Cyrus turned to face Milliken, the quivering
in his eyes must have been apparent. “We don’t need to
make
the truth, we
are
the truth. We cry because our world has
been stripped from us, but we should rejoice.”

Tanner himself seemed flustered and asked,
“Why?”

Cyrus continued, “Because we’ve been given
the chance to put the pieces together in the places they
want
to be—the places we never should have let them break
away from.”

“So then, what do you propose? Philosophical
edification provides comfort, put it will not provide sunlight. And
these people, as well as us when the stolen food runs out, will die
without it,” Torvald added, now somewhat flustered himself.

Cyrus was still distant, his voice still airy
and calm, “I think we need more raw data before we can decide
anything. As you said, there are more questions than answers.
Knowing how little we know is, as you said, edifying, but will
provide neither sunlight, nor a viable stratagem. In the meantime,
we gather information, and we train. Those guys that chased us out
of the Scar must have had their interests piqued.”
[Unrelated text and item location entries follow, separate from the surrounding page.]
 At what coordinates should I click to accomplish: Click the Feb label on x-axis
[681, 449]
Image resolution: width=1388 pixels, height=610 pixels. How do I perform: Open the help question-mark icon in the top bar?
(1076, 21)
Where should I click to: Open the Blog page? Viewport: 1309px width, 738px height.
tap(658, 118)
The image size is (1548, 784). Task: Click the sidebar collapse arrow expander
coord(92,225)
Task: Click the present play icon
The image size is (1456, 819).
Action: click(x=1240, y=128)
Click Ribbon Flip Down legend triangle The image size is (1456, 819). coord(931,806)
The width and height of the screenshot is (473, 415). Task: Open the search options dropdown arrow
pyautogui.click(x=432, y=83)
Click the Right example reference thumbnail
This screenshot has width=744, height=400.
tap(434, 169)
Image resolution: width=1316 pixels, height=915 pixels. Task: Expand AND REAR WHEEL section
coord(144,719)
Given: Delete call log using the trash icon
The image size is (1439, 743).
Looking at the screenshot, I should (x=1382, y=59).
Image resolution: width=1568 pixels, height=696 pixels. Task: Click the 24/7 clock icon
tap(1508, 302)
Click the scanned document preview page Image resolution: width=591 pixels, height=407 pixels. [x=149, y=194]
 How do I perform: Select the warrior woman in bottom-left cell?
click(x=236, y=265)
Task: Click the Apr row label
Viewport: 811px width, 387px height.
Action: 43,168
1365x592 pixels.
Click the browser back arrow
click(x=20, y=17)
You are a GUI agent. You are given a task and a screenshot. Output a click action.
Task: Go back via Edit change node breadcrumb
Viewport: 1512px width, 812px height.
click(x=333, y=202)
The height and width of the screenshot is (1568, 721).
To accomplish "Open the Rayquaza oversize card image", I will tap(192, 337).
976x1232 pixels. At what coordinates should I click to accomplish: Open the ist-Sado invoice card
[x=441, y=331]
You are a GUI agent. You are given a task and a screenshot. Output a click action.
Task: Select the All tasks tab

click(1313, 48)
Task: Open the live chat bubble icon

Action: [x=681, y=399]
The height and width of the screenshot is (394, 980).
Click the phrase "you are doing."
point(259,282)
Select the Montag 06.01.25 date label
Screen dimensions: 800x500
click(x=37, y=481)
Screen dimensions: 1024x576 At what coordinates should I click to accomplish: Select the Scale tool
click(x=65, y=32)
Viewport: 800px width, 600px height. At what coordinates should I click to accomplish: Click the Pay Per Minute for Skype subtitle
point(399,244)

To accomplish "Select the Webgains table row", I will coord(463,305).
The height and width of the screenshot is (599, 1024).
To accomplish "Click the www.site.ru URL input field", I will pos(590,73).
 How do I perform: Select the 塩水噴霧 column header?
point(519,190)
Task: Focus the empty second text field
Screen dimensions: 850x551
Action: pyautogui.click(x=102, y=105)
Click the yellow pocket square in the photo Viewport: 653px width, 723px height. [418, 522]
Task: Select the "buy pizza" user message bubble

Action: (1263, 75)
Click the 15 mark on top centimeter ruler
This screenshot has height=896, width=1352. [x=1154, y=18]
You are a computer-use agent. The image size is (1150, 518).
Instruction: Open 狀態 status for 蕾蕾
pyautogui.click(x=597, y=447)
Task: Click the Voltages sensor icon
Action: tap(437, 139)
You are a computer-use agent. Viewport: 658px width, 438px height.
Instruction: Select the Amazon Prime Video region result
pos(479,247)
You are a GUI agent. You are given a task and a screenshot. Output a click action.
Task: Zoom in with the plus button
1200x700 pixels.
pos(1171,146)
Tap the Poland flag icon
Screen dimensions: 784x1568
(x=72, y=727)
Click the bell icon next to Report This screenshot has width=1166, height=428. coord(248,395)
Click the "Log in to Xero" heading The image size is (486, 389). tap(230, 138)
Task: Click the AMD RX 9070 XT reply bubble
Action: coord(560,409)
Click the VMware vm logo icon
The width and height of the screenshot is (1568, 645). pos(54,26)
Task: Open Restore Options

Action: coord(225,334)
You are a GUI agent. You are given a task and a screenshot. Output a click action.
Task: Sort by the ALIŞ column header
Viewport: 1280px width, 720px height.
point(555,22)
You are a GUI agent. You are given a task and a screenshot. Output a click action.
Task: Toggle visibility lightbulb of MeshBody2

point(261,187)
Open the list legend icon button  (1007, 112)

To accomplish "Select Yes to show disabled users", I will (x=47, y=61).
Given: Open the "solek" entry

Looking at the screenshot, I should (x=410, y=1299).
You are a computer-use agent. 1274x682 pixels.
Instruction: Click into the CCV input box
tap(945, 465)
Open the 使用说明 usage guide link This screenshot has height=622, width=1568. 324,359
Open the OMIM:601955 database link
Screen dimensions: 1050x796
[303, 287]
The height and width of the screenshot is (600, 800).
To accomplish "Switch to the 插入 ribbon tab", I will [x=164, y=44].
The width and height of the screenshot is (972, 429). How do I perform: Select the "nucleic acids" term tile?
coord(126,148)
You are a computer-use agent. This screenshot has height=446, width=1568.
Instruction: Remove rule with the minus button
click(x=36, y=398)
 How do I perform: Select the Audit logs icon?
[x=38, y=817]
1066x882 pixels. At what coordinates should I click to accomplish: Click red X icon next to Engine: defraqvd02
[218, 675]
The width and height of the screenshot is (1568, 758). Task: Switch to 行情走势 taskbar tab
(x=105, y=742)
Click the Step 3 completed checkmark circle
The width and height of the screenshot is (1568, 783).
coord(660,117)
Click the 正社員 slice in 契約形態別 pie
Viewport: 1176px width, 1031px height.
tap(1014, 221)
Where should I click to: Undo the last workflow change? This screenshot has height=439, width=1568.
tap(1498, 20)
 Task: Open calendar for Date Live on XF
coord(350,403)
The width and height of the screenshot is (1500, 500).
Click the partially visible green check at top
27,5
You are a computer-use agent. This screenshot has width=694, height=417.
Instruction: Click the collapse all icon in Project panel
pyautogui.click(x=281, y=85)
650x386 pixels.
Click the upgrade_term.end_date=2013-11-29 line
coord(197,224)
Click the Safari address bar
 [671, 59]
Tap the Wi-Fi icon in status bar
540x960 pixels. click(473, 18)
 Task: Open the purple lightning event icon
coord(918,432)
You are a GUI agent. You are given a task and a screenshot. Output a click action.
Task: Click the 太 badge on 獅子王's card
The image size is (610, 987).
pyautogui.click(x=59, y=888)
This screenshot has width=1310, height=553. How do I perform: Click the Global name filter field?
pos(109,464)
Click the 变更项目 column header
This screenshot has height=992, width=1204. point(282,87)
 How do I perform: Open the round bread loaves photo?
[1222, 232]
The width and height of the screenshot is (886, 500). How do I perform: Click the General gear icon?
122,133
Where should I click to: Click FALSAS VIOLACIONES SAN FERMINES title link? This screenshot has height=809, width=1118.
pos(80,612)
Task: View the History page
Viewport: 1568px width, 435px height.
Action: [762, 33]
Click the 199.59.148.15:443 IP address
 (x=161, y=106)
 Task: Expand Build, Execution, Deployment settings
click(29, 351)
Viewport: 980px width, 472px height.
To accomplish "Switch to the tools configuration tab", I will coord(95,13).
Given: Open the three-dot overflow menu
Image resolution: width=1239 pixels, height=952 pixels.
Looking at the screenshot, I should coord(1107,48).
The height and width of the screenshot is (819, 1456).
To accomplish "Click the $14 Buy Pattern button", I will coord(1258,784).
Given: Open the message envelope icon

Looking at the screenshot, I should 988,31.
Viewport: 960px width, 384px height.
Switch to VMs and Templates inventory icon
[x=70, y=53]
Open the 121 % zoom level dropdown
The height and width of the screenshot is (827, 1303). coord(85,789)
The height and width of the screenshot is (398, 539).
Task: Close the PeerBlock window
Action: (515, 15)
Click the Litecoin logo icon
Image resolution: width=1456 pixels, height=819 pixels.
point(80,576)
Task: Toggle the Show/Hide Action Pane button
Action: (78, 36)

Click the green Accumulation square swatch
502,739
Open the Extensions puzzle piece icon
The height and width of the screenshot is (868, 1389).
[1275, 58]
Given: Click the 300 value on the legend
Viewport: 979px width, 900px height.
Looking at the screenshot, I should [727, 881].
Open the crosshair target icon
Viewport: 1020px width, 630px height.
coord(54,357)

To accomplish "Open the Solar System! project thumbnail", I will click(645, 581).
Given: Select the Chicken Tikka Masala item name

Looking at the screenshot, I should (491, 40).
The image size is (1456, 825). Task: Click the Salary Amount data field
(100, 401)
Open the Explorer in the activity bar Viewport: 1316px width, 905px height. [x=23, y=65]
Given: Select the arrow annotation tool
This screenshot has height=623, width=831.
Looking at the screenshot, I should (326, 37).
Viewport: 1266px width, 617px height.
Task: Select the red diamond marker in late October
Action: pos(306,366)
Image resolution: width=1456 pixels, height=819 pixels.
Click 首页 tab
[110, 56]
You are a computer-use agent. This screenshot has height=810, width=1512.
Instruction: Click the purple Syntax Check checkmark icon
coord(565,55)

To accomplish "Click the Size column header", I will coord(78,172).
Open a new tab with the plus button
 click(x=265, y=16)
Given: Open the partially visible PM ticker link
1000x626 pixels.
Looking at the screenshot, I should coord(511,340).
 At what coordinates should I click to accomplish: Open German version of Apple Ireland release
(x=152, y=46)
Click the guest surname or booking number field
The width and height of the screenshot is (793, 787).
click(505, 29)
“Then why don’t we talk less and research
more, and you can stop pontificating and go do some pushups,”
Milliken snapped then immersed himself in his datadeck.

twenty-two

• • • • •


Dada, did you and grandpa ever talk like
this?


Well, yeah and no. Your grandfather was a very
quiet man. He didn’t talk as much as me, and every word he said
carried weight, so you listened because he wasn’t big on repeating
himself.


Did you call him Dada too?


No. I normally called him Dad or Pa. He seemed
to prefer Pa.


What was his name?


David. David Moriah Chamberlain.


Was he an astrophysicist too?


No, your granddad actually worked for a
living.


What did he do?


He calibrated and repaired the factory bots that
built lev drives. Evidently, he was very good at it because he was
a perfectionist.


Was he more of a perfectionist than you,
Dada?


Oh yeah. He was scary. He made me make copies of
all my deckwork so if I had any more than three mistakes, he would
delete it and make me start the whole thing over again.


Ouch.


Yes, ouch. One night, he deleted my deckwork
five times before I realized as far as my work was concerned, that
man may as well have been a machine.


I bet you hated that.


At first, I hated it more than anything in the
world, but as I got older, I could see what he was doing.


What was that?


He was determined to make me a better man than
him whether I liked it or not. When I was tapped for Laureateship,
he didn’t say much, he only said that it would be even harder from
there on out, but I could see it in his eyes. In his mind, I was
beginning to do the things he wanted and had never been given the
chance, and it swelled him up with pride.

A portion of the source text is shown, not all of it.